1. **Count the "slots"**: In this kind of packing, for every 1 oxide ion, there are special empty spaces called "holes". There's 1 octahedral hole and 2 tetrahedral holes for every 1 oxide ion.

2. **Figure out how many ions go into each slot**:
* For the $\mathrm{Fe}^{3+}$ ions in octahedral holes: The problem says they fill one-fourth (1/4) of these holes. So, if we have 1 octahedral hole, we have (1/4) * 1 = 1/4 of an $\mathrm{Fe}^{3+}$ ion from here.
* For the $\mathrm{Fe}^{3+}$ ions in tetrahedral holes: They fill one-eighth (1/8) of these holes. Since there are 2 tetrahedral holes, we have (1/8) * 2 = 2/8 = 1/4 of an $\mathrm{Fe}^{3+}$ ion from here.
* For the $\mathrm{Mg}^{2+}$ ions in octahedral holes: They fill one-fourth (1/4) of these holes. So, (1/4) * 1 = 1/4 of an $\mathrm{Mg}^{2+}$ ion.

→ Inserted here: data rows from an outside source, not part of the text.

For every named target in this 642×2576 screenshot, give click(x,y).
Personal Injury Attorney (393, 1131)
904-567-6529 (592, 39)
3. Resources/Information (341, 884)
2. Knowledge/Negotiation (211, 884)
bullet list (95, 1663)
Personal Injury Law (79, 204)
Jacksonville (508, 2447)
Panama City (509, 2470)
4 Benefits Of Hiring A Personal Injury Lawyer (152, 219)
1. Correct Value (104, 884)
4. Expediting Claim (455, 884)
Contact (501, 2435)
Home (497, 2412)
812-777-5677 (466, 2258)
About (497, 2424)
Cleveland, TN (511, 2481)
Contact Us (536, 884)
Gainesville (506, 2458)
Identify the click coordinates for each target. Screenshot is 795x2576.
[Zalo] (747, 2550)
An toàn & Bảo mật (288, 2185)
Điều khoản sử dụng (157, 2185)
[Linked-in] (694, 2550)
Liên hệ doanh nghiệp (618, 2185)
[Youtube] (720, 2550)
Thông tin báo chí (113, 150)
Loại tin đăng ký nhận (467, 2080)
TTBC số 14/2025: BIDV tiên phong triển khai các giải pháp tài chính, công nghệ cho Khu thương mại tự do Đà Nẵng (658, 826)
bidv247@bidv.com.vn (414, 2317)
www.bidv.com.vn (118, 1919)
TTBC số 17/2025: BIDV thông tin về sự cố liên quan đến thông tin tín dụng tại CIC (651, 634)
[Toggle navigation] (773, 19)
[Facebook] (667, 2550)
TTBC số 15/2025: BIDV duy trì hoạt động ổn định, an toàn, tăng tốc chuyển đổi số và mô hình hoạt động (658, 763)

3. **Add up the same ions**:
* Total $\mathrm{Fe}^{3+}$ ions = (1/4 from octahedral) + (1/4 from tetrahedral) = 2/4 = 1/2 of an $\mathrm{Fe}^{3+}$ ion.
* Total $\mathrm{Mg}^{2+}$ ions = 1/4 of an $\mathrm{Mg}^{2+}$ ion.
* Total $\mathrm{O}^{2-}$ ions = 1 (we started with this as our base).

4. **Write down the "rough" formula**: So far, it looks like $\mathrm{Mg}_{1/4} \mathrm{Fe}_{1/2} \mathrm{O}_{1}$.

5. **Make it simple and whole**: We can't have half or quarter ions in a real formula! To get rid of the fractions, we need to multiply all the subscripts by the smallest number that turns them all into whole numbers. The denominators are 4, 2, and 1. The smallest number that works for all of them is 4.
* $\mathrm{Mg}$: (1/4) * 4 = 1
* $\mathrm{Fe}$: (1/2) * 4 = 2
* $\mathrm{O}$: 1 * 4 = 4

6. **The final formula**: This gives us $\mathrm{Mg}_{1}\mathrm{Fe}_{2}\mathrm{O}_{4}$, which we write as $\mathrm{MgFe}_{2}\mathrm{O}_{4}$.

7. **Quick check (like making sure my toy car has enough batteries)**:
* Magnesium ($\mathrm{Mg}^{2+}$) has a +2 charge. We have 1 of them: 1 * (+2) = +2.
* Iron ($\mathrm{Fe}^{3+}$) has a +3 charge. We have 2 of them: 2 * (+3) = +6.
* Oxide ($\mathrm{O}^{2-}$) has a -2 charge. We have 4 of them: 4 * (-2) = -8.
* Total positive charge: +2 + +6 = +8.
* Total negative charge: -8.
* They balance out! (+8 and -8 make 0). So our formula is correct!